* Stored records
========================================

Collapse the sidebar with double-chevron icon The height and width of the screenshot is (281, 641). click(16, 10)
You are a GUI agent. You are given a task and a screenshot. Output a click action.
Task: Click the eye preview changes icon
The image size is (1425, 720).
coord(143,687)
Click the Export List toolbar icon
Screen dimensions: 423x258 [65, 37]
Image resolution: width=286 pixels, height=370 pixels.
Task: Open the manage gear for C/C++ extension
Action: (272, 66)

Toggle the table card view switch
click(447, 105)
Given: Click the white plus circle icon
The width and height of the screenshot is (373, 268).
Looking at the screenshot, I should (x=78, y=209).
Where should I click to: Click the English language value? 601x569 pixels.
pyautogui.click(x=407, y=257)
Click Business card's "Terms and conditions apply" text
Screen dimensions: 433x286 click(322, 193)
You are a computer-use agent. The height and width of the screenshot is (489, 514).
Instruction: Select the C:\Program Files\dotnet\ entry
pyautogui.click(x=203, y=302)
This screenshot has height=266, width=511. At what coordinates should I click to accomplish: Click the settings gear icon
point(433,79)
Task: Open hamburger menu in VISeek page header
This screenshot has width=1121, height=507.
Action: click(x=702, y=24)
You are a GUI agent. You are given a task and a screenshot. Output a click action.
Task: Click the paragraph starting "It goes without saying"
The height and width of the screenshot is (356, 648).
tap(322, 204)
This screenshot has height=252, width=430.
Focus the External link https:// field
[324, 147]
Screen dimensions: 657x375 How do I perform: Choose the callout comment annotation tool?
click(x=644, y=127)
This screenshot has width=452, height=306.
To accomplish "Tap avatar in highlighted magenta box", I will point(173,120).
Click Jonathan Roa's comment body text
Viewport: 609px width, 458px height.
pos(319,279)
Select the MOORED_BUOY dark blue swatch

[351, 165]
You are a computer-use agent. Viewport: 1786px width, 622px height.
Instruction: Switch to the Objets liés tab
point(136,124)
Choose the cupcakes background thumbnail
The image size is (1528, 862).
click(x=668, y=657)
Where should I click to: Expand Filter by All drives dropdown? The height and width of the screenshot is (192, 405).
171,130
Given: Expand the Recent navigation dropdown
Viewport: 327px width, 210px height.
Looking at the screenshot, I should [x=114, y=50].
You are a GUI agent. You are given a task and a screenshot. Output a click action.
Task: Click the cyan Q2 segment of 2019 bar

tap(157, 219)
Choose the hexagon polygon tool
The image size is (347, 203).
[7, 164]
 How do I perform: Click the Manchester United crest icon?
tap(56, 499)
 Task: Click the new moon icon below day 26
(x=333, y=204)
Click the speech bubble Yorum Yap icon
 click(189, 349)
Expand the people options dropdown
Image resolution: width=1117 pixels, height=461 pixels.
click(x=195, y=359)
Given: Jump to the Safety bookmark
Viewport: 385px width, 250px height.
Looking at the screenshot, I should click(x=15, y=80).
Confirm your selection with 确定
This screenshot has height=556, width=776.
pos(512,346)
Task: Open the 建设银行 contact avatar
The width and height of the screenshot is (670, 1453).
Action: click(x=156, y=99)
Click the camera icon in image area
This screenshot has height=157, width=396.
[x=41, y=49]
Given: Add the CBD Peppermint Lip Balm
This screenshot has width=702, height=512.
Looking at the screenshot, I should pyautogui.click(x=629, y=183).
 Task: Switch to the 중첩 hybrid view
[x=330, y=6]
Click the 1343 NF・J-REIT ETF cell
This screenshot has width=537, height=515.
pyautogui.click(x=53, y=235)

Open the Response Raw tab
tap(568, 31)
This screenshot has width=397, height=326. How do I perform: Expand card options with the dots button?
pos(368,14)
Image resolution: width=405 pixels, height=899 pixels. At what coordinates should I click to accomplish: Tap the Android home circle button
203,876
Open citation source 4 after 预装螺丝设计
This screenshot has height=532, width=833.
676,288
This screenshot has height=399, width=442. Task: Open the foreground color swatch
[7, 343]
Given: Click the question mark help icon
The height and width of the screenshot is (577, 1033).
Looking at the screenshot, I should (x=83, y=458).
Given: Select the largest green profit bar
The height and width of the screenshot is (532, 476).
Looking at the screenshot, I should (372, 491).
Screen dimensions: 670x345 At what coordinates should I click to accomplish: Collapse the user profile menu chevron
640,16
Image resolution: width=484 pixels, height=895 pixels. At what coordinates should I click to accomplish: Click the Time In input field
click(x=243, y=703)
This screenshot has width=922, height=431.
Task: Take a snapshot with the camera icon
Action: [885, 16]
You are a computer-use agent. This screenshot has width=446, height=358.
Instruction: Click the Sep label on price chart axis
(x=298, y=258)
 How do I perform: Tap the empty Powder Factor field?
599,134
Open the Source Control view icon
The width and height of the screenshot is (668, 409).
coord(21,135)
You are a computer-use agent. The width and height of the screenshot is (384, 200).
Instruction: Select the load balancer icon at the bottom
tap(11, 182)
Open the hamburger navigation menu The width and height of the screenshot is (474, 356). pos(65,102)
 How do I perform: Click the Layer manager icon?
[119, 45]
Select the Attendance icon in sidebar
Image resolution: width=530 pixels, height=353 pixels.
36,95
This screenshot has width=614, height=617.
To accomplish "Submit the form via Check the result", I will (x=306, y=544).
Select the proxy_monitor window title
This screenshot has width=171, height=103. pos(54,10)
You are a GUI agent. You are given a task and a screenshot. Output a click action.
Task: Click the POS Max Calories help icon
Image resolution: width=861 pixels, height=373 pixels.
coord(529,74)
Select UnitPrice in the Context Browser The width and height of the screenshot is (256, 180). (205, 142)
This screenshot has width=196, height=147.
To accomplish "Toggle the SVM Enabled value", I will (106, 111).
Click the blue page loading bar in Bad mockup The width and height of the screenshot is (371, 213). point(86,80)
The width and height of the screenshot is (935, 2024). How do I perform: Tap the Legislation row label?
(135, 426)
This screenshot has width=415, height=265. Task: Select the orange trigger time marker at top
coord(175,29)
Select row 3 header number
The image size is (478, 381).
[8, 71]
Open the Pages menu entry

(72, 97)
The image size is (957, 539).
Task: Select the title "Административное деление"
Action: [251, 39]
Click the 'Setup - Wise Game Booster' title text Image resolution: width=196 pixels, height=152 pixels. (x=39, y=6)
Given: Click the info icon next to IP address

========================================

* ASSIGNMENT
Copy out, exactly and alone, the lines of the entries above between the ones holding "This screenshot has height=252, width=430." and "You are a computer-use agent. Viewport: 1786px", inclusive.

* OUTPUT BELOW
This screenshot has height=252, width=430.
Focus the External link https:// field
[324, 147]
Screen dimensions: 657x375 How do I perform: Choose the callout comment annotation tool?
click(x=644, y=127)
This screenshot has width=452, height=306.
To accomplish "Tap avatar in highlighted magenta box", I will point(173,120).
Click Jonathan Roa's comment body text
Viewport: 609px width, 458px height.
pos(319,279)
Select the MOORED_BUOY dark blue swatch

[351, 165]
You are a computer-use agent. Viewport: 1786px width, 622px height.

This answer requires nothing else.